武蔵野版『不祥事隠し』独自捜査シリーズ(その16)

「公金横領金弁済請求書」「回答及び抗議」他の
情報公開で当然の勝利!

2000.9.9

 すでに本シリーズ(その14)で報告した「細川受刑者の代理人」の「抗議文」その他のコピーを、情報公開請求で獲得した。当然の勝利である。なお、情報公開の請求以前に、文書課に電話し、「公金横領」関係は納税課、「退職手当」関係は職員課の文書となっていることが判明したので、2通の情報公開請求書を情報公開コーナーに提出した。以下、原文の作成、発送とは順序が逆となるが、まず最初に「公金横領」関係についての「回答及び抗議」を、全文紹介する。読みやすくするために漢数字をアラビア数字に直し、一部、明白な校正ミスの句読点を訂正したが、その他は原文のままである。

「貴殿」「請求」「金額は」「まったく根拠のないもの」


 題名:回答及び抗議

 本文:

 前略。貴殿から府中刑務所内にいる通知人に対し、平成12年6月15日付内容証明郵便にて金4,273万3,100円也の横領金返済請求書がきましたが、東京地方裁判所八王子支部において本年5月25日に言渡され、確定いたしました判決では、通知人の横領額は合計金1,110万3,700円とされています。

 右判決の金額は、すべて貴殿から出された告訴状にもとづいて出された金額を根拠とするものであり、また右告訴にかかる金額のほぼ全額となっております。

 したがって、貴殿からの今般の右請求書の前記記載は、貴殿の行った告訴の金額とも異なっており、まったく根拠のないものであります。

 市長としての貴殿からのこのような過大請求は、不当に回答人及びその家族を苦しめるものであります。

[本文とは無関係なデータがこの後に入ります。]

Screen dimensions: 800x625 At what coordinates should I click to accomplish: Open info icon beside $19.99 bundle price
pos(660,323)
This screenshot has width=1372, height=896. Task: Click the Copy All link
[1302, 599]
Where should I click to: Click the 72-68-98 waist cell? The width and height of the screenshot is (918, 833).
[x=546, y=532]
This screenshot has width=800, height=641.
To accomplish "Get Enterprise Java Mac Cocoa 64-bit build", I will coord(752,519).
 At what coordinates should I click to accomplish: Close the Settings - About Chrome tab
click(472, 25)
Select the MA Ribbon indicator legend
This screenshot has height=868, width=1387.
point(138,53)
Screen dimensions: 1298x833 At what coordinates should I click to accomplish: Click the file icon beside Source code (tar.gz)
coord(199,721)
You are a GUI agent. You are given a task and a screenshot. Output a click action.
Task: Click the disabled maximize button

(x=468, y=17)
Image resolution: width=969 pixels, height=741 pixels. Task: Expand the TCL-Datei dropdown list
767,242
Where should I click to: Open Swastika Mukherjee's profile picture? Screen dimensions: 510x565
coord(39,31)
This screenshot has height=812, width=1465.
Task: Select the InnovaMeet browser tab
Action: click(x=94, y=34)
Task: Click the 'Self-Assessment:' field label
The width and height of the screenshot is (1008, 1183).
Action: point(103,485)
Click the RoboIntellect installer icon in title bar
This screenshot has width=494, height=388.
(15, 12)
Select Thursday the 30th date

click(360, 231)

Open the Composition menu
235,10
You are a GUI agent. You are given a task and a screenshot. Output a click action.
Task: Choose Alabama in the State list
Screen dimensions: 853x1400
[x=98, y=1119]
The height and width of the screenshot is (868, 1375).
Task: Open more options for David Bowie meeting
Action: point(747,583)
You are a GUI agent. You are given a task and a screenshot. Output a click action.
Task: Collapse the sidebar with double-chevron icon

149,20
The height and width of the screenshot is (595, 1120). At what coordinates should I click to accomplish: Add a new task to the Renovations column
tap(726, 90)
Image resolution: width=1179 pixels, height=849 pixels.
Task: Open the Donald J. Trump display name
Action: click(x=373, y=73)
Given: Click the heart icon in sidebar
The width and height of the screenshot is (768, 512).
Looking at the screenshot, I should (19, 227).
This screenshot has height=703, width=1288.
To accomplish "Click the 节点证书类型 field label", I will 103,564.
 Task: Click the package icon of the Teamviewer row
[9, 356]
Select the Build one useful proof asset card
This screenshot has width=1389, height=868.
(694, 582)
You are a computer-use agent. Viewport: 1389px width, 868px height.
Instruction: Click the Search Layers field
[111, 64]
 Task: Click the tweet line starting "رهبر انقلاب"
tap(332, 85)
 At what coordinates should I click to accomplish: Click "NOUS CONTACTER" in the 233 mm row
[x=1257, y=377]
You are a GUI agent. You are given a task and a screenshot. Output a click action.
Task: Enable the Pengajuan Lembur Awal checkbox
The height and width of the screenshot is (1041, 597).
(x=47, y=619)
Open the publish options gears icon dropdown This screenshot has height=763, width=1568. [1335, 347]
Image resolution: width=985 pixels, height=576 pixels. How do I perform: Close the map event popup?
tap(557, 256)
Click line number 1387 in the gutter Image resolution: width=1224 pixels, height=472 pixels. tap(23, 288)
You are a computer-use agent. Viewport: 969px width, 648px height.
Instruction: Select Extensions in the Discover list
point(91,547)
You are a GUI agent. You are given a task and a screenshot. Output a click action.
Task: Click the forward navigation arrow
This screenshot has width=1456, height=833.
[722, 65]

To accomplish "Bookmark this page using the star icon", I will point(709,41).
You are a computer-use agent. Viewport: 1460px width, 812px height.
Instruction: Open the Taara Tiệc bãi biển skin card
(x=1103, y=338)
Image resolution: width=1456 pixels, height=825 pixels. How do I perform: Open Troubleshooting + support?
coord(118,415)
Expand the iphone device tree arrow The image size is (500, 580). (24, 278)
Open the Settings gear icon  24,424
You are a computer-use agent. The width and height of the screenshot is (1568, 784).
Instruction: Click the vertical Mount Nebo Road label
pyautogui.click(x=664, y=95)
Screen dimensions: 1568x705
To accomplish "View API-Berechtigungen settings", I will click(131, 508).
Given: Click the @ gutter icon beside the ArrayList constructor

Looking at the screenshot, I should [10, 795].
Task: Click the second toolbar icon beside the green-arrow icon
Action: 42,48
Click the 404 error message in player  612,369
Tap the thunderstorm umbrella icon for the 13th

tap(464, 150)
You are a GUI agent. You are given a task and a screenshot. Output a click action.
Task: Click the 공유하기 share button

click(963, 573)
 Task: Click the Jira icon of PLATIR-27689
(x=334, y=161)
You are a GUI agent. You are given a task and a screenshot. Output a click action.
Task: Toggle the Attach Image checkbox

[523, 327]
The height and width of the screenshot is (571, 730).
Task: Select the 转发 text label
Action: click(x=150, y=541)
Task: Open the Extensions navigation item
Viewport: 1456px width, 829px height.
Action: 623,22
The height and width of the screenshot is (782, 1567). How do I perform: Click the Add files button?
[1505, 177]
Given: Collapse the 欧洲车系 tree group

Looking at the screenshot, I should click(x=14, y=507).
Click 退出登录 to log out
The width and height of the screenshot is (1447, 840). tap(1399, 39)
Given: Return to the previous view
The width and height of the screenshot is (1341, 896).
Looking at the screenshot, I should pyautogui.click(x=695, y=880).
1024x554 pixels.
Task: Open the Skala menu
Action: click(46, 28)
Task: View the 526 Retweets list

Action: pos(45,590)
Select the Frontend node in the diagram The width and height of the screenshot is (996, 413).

 よってここに、貴殿の右請求に対し強く抗議いたします。

 また、前記判決の金額につきましても、通知人は現在服役中であり支払能力はありません。その旨御承知おきいただきたいと存じております。

 右回答及び抗議をいたします。早々。

 平成12年9月4日
 東京都新宿区西新宿7-20-16
  ダイカンプラザシティII-304
          原口法律事務所
  通知人細川行廣代理人
          弁護士・原口絋一

 東京都武蔵野市緑町2-2-28
  武蔵野市代表
  武蔵野市長・土屋正忠 殿


 以上の内、「貴殿からの今般の右請求書の前記記載は、貴殿の行った告訴の金額とも異なっており、まったく根拠のないもの」とか、「過大請求」とある部分は、もっと分かりやすくすると、すでに紹介した細川受刑者の発言、「そんなに多くない。空領収書を渡した」に該当する。

古風こけ威し漢字不揃い使用の公文書は有効か?

 つぎは、武蔵野市が内容証明付き郵便で、府中刑務所で服役中の細川行廣受刑者に送り付けた「請求書」である。こちらの数字は、弍、千、百、拾、参、壱、などの古風こけ威し漢字を含みながらも、伍とせずに五、拾弐とせずに壱弐、拾伍とせずに十五、弐拾八とせずに弐八、拾とせずに壱0とアラビア数字を混ぜたりするなど、実に不揃い、実に滑稽至極、実に付け焼き刃、実に無教養丸出しの「市長・土屋正忠」名の文書となっているので、この実に唖然たる事実を広く世界にネットするため、特に、原文のままとする。
2000.10.2.追記:別途、疑惑の井野光章に関する登記簿謄本を見ると、武蔵野市の差押が「平成壱〇年」にもあったなどの記載あり、五を伍としていないなど、共通点がある。その種業界では漢字の数字記載を簡略化し、拾または壱拾を壱〇と記載したりするようである。しかし、そこでも武蔵野市の下記文書のごとく壱0などと、アラビア数字を混ぜはしない。)


題名:公金横領金弁済請求書

本文:

 あなたは、当市と市民の信頼を裏切り、地方税その他の徴収金である公金を横領し、自らの私費に費やしました。刑に服しているとはいえ、当市に損害の発生している未収金(横領金)を不法行為による損害賠償として請求せざるを得ません。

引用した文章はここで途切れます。